> _WRITTEN REQUEST A_:
According to the dataset description, which larger time windows is the data also grouped into?

> _SOURCE PASSAGE_:
>> Start

Dataset is additionaly aggregated into 1-hour and 1-day time window intervals.

Time series

Each time series correspond to specific pair of square and country code. Contains 29677 time series.

Additionaly to prevent lot of empty time series, every pair of (square, country code), which had more than 70% missing values, was merged into one time series with an id 29676.

10-minute interval time series metrics

Time Series Metric Description
id_time Unique identifier for each aggregation interval within the time series, used to segment the dataset.
sms_out Number of SMS messages of specific country code sent from the cell during the time interval.
sms_in Number of SMS messages of specific country code received by the cell during the time interval.
calls_out Number of phone calls of specific country code initiated from the cell during the time interval.
calls_in Number of phone calls of specific country code received by the cell during the time interval.
internet_traffic Volume of Internet traffic of specific country code (data usage) within the cell during the time interval.

1-hour and 1-day interval time series metrics

Time Series Metric Description
id_time Unique identifier for each aggregation interval within the time series, used to segment the dataset.
avg_sms_out Average number of SMS messages of specific country code sent from the cell over the aggregation interval.
std_sms_out Standard deviation of SMS messages of specific country code sent from the cell over the aggregation interval.
sum_sms_out Sum of SMS messages of specific country code sent from the cell over the aggregation interval.
avg_sms_in Average number of SMS messages of specific country code received by the cell over the aggregation interval.
std_sms_in Standard deviation of SMS messages of specific country code received by the cell over the aggregation interval.
sum_sms_in Sum of SMS messages of specific country code received by the cell over the aggregation interval.
avg_calls_out Average number of phone calls of specific country code initiated from the cell over the aggregation interval.
std_calls_out Standard deviation of phone calls of specific country code initiated from the cell over the aggregation interval.
sum_calls_out Sum of phone calls of specific country code initiated from the cell over the aggregation interval.
avg_calls_in Average number of phone calls of specific country code received by the cell over the aggregation interval.
std_calls_in Standard deviation of phone calls of specific country code received by the cell over the aggregation interval.
sum_calls_in Sum of phone calls of specific country code received by the cell over the aggregation interval.
avg_internet_traffic Average Internet traffic volume of specific country code within the cell over the aggregation interval.
std_internet_traffic Standard deviation of Internet traffic volume of specific country code within the cell over the aggregation interval.
sum_internet_traffic Sum of Internet traffic volume of specific country code within the cell over the aggregation interval.

More detailed description is available in the paper. Original dataset can be downloaded at https://dataverse.harvard.edu.

>> End

> _AVAILABLE DATA_:
>> Start

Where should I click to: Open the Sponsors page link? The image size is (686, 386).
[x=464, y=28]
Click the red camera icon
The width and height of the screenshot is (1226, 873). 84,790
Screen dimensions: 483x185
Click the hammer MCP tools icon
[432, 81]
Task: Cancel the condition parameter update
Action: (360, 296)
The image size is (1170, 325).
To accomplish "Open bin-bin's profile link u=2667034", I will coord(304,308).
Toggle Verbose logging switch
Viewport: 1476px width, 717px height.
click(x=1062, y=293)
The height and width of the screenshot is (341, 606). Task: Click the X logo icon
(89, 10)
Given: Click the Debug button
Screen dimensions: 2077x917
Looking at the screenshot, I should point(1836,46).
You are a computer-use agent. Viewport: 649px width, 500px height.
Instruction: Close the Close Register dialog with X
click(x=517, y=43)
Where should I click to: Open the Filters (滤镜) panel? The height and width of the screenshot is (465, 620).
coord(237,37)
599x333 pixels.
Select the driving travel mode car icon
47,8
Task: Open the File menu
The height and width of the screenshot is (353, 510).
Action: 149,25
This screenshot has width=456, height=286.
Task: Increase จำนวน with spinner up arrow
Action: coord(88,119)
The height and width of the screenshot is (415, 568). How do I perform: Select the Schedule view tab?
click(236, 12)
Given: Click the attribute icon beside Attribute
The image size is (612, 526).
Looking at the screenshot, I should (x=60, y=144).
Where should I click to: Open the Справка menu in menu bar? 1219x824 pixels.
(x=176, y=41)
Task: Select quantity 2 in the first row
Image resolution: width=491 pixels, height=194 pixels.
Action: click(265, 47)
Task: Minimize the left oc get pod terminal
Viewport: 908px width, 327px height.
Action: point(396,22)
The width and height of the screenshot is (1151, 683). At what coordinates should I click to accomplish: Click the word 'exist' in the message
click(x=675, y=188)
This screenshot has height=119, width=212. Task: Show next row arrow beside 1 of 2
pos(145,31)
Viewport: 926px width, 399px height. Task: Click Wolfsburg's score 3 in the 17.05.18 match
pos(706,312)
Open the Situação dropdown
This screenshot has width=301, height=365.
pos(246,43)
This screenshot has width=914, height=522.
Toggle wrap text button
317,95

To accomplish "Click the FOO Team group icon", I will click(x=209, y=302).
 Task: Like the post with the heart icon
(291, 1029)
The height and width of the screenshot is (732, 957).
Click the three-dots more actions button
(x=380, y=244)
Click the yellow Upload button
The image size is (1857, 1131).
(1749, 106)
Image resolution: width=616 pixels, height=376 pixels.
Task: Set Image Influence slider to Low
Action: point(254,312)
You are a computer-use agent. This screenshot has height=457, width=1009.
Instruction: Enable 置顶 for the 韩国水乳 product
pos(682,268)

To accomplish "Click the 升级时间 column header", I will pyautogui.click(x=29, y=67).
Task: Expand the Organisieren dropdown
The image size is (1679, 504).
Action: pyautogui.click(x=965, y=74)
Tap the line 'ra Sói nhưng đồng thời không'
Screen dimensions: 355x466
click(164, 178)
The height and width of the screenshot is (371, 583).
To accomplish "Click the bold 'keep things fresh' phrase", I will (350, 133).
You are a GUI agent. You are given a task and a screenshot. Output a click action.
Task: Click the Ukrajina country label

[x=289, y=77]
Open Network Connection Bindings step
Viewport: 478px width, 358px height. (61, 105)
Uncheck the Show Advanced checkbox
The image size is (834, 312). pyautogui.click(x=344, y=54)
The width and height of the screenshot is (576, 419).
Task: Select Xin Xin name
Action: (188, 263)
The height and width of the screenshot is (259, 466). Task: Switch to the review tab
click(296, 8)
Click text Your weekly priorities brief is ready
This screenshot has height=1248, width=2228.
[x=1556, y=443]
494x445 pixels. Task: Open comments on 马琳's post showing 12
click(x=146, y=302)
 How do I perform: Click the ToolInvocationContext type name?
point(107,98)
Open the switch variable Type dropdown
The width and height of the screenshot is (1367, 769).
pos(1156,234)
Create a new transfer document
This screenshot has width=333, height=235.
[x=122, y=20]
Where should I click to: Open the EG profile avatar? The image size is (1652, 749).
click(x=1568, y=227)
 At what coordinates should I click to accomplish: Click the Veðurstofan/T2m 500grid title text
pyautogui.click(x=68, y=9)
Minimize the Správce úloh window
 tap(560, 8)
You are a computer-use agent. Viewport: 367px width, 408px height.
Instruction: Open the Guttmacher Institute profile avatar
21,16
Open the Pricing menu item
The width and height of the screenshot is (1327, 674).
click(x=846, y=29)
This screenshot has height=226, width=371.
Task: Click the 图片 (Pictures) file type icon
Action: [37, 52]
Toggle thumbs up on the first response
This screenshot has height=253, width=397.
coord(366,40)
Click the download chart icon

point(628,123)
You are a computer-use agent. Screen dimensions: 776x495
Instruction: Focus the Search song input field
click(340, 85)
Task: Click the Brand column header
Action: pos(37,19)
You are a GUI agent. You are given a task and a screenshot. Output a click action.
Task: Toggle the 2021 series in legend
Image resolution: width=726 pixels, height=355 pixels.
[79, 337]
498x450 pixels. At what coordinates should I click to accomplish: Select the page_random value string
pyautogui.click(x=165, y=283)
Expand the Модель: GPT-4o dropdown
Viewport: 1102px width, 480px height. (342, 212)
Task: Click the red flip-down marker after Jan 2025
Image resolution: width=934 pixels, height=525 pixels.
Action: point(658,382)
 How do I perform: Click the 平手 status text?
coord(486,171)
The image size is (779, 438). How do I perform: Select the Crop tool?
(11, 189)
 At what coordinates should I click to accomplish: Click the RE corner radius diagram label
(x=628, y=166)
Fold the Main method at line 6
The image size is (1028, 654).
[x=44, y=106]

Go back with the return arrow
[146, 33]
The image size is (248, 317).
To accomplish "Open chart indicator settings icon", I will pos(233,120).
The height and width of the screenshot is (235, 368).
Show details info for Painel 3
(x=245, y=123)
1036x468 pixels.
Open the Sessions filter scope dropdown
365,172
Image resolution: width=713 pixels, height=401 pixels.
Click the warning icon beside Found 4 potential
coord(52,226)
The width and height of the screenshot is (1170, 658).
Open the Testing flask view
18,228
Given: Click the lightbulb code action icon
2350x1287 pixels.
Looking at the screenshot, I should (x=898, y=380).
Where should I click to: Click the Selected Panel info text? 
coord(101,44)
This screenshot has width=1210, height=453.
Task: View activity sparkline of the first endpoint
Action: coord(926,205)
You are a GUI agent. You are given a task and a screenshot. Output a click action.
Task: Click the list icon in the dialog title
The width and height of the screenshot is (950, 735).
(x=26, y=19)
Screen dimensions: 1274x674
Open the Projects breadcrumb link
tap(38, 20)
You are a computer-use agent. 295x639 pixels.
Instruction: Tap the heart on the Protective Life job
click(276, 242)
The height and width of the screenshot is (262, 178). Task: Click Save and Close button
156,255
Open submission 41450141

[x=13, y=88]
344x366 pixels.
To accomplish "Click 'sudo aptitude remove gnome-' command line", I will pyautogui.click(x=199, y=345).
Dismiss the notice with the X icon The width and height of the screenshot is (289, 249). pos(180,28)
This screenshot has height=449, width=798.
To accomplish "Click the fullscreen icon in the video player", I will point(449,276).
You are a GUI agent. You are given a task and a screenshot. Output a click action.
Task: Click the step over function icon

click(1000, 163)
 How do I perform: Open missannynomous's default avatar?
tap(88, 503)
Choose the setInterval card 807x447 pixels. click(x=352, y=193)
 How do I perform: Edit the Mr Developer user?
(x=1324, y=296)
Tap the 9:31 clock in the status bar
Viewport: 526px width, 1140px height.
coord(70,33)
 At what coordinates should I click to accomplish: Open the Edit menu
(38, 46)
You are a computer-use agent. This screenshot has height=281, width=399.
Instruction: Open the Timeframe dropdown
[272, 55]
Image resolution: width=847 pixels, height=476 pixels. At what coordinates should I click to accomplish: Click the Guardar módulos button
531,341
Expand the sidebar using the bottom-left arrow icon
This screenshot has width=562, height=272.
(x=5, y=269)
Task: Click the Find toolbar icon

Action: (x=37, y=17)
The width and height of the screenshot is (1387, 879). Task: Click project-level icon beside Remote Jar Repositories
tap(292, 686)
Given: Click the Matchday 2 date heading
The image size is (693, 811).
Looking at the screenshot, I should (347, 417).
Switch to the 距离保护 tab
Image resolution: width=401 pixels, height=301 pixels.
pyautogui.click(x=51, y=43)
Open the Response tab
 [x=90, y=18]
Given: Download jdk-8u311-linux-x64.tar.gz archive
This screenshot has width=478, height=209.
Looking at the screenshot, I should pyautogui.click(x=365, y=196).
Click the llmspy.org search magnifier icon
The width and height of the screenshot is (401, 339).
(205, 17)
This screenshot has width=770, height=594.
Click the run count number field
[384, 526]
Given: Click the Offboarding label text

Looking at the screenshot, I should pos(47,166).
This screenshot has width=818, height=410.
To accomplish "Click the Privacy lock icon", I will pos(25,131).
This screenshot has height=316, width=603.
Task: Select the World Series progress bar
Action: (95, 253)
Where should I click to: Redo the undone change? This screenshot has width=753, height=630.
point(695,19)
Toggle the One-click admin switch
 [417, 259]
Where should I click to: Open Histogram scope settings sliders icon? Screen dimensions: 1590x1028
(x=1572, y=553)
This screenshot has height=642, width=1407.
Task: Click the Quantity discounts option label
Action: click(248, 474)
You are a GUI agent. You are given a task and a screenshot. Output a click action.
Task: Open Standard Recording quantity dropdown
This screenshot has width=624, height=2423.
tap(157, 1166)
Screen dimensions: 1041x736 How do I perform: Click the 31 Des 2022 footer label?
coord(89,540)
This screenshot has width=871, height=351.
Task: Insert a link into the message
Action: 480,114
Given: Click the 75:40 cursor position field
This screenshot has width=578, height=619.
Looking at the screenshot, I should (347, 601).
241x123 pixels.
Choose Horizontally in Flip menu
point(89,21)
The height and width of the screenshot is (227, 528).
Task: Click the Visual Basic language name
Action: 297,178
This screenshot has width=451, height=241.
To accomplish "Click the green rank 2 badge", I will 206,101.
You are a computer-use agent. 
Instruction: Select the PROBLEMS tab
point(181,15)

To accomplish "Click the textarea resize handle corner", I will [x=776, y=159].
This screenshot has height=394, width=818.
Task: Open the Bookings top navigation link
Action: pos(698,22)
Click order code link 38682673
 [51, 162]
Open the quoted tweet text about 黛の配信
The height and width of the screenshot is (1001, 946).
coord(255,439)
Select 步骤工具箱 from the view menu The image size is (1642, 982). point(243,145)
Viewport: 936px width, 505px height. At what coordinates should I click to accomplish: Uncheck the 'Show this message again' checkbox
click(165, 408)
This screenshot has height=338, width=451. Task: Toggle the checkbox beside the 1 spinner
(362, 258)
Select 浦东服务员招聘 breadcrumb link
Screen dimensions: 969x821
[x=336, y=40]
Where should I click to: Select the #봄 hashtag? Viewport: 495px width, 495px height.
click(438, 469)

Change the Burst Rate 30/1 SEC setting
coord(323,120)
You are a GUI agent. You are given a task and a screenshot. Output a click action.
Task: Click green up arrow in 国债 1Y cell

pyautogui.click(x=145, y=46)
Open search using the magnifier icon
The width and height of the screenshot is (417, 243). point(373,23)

>> End

> _WRITTEN REQUEST B_:
Copy word for word the part of the records that starts with the line containing "Where should I click to: Open the Справка" and ends with the line containing "Action: point(254,312)", including both of those lines.

> _CORRECT RESULT A_:
1-hour and 1-day intervals.

> _CORRECT RESULT B_:
Where should I click to: Open the Справка menu in menu bar? 1219x824 pixels.
(x=176, y=41)
Task: Select quantity 2 in the first row
Image resolution: width=491 pixels, height=194 pixels.
Action: click(265, 47)
Task: Minimize the left oc get pod terminal
Viewport: 908px width, 327px height.
Action: point(396,22)
The width and height of the screenshot is (1151, 683). At what coordinates should I click to accomplish: Click the word 'exist' in the message
click(x=675, y=188)
This screenshot has height=119, width=212. Task: Show next row arrow beside 1 of 2
pos(145,31)
Viewport: 926px width, 399px height. Task: Click Wolfsburg's score 3 in the 17.05.18 match
pos(706,312)
Open the Situação dropdown
This screenshot has width=301, height=365.
pos(246,43)
This screenshot has width=914, height=522.
Toggle wrap text button
317,95

To accomplish "Click the FOO Team group icon", I will click(x=209, y=302).
 Task: Like the post with the heart icon
(291, 1029)
The height and width of the screenshot is (732, 957).
Click the three-dots more actions button
(x=380, y=244)
Click the yellow Upload button
The image size is (1857, 1131).
(1749, 106)
Image resolution: width=616 pixels, height=376 pixels.
Task: Set Image Influence slider to Low
Action: point(254,312)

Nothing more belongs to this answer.